Uwaga

Pamiętaj: uwaga przyciąga uwagę.Skieruj uwagę na innych, a inni skierują uwagę na ciebie. Spróbuj. Przykład: sprzedawca, który myśli o prowizji, […]

Komunikacja

Komunikacja jest wzajemną wymianą myśli, słów i koncepcji między ludźmi.
Bez komunikacji nie dzieje się nic.
Za sprawą komunikacji dochodzimy do pewnych koncepcji i wniosków, co do których możemy zgadzać się z innymi ludźmi.
Tak, więc komunikacja daje ludziom wspólne poczucie prawdy i rzeczywistości.


Rzeczywistość

Teraz „R”,  jak rzeczywistość, wspólne odczuwanie pewnych prawd. Jest to stopień porozumienia lub zgody, który osiągają dwie osoby lub większa grupa osób. Coś jest prawdziwe i rzeczywiste, ponieważ jesteśmy zgodni, że takie jest. Jeżeli zgadzasz się z kimś w jakiejś kwestii, to możesz powiedzieć, że osiągnęliście rzeczywistość. Co wcale nie znaczy, że rzeczywistość, którą odczuwacie tak samo, jest prawdziwa.
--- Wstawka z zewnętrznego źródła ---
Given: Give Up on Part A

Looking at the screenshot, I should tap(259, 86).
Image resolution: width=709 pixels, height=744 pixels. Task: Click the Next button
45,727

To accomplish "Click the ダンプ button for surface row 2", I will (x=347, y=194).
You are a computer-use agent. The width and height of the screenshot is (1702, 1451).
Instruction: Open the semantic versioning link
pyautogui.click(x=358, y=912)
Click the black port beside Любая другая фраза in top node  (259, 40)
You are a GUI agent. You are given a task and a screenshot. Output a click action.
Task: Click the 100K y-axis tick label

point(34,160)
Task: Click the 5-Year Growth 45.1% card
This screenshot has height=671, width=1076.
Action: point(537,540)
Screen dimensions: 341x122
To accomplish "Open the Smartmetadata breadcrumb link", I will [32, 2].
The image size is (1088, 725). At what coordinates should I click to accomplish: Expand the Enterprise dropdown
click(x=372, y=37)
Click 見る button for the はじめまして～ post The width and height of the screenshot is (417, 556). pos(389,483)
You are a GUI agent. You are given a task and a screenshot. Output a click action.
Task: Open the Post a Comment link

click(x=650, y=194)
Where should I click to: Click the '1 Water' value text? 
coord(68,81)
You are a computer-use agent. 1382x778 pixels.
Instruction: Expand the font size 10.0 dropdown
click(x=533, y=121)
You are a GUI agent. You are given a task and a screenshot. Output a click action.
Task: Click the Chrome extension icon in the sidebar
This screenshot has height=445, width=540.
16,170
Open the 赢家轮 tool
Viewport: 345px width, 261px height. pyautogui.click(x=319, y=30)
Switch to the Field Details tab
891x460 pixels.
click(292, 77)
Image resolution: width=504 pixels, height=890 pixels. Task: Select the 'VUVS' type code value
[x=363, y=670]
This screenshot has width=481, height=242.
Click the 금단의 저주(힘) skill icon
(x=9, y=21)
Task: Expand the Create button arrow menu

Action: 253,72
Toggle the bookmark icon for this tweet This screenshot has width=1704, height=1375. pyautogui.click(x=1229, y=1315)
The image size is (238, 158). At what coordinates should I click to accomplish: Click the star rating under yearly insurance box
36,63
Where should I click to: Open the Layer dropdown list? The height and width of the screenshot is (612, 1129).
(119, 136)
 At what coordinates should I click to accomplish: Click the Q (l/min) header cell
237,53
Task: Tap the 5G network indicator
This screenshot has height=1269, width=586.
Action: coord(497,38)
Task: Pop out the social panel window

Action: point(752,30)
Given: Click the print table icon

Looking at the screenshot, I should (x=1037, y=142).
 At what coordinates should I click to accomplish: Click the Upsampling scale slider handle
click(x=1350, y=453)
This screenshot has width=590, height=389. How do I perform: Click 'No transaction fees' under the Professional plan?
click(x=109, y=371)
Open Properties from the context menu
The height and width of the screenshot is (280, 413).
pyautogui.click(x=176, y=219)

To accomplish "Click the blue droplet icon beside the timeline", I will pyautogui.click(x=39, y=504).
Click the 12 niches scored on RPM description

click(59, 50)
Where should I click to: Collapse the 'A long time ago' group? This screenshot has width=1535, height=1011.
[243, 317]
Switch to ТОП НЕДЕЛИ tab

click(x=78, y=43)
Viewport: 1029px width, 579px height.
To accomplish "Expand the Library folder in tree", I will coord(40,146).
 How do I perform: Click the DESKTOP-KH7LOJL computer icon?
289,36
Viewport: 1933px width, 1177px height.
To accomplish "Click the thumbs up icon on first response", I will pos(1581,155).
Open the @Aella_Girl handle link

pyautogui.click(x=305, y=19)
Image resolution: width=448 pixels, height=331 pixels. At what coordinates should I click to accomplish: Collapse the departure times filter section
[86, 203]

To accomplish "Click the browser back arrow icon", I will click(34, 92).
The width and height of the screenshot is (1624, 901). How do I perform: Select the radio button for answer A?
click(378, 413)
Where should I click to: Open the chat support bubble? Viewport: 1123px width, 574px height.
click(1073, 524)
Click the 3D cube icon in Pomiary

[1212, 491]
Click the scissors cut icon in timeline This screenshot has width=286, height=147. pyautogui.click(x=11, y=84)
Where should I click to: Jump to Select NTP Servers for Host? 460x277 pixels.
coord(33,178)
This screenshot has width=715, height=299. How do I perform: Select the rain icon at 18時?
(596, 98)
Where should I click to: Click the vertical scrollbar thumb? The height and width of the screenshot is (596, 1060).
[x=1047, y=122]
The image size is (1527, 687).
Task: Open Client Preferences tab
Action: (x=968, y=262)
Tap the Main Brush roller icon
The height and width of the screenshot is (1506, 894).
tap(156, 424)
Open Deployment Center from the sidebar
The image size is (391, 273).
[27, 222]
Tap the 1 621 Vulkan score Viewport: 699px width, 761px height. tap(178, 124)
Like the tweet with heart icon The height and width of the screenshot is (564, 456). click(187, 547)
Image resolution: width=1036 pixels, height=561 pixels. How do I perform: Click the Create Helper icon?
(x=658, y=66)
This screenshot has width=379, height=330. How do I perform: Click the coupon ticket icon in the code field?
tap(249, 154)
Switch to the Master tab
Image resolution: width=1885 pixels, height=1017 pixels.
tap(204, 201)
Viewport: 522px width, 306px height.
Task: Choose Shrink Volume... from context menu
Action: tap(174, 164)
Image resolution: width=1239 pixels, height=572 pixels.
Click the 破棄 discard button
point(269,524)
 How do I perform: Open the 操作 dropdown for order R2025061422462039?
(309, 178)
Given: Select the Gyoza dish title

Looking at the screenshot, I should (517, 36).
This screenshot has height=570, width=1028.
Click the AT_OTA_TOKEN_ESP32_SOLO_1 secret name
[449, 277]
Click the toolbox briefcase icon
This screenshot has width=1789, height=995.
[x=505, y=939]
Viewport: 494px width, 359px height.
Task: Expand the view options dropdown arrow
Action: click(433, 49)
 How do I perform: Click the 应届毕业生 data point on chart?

Przykład: większość ludzi zgadza się, co do tego, że Ziemia jest ciałem stałym, bryłą. Byliby zdziwieni, gdyby powiedzieć im, że Ziemia jest bryłą wklęsłą z wielkimi, okrągłymi otworami na obu biegunach. Jednak duża grupa ludzi wierzy, że tak właśnie jest. Ludzie ci absolutnie zgadzają się ze sobą, ale nie są zgodni z tymi, którzy uważają inaczej. Sam, więc widzisz, że kwestia prawdziwości jest sprawą względną: zależy od zgody na nią i niekoniecznie odpowiada prawdzie.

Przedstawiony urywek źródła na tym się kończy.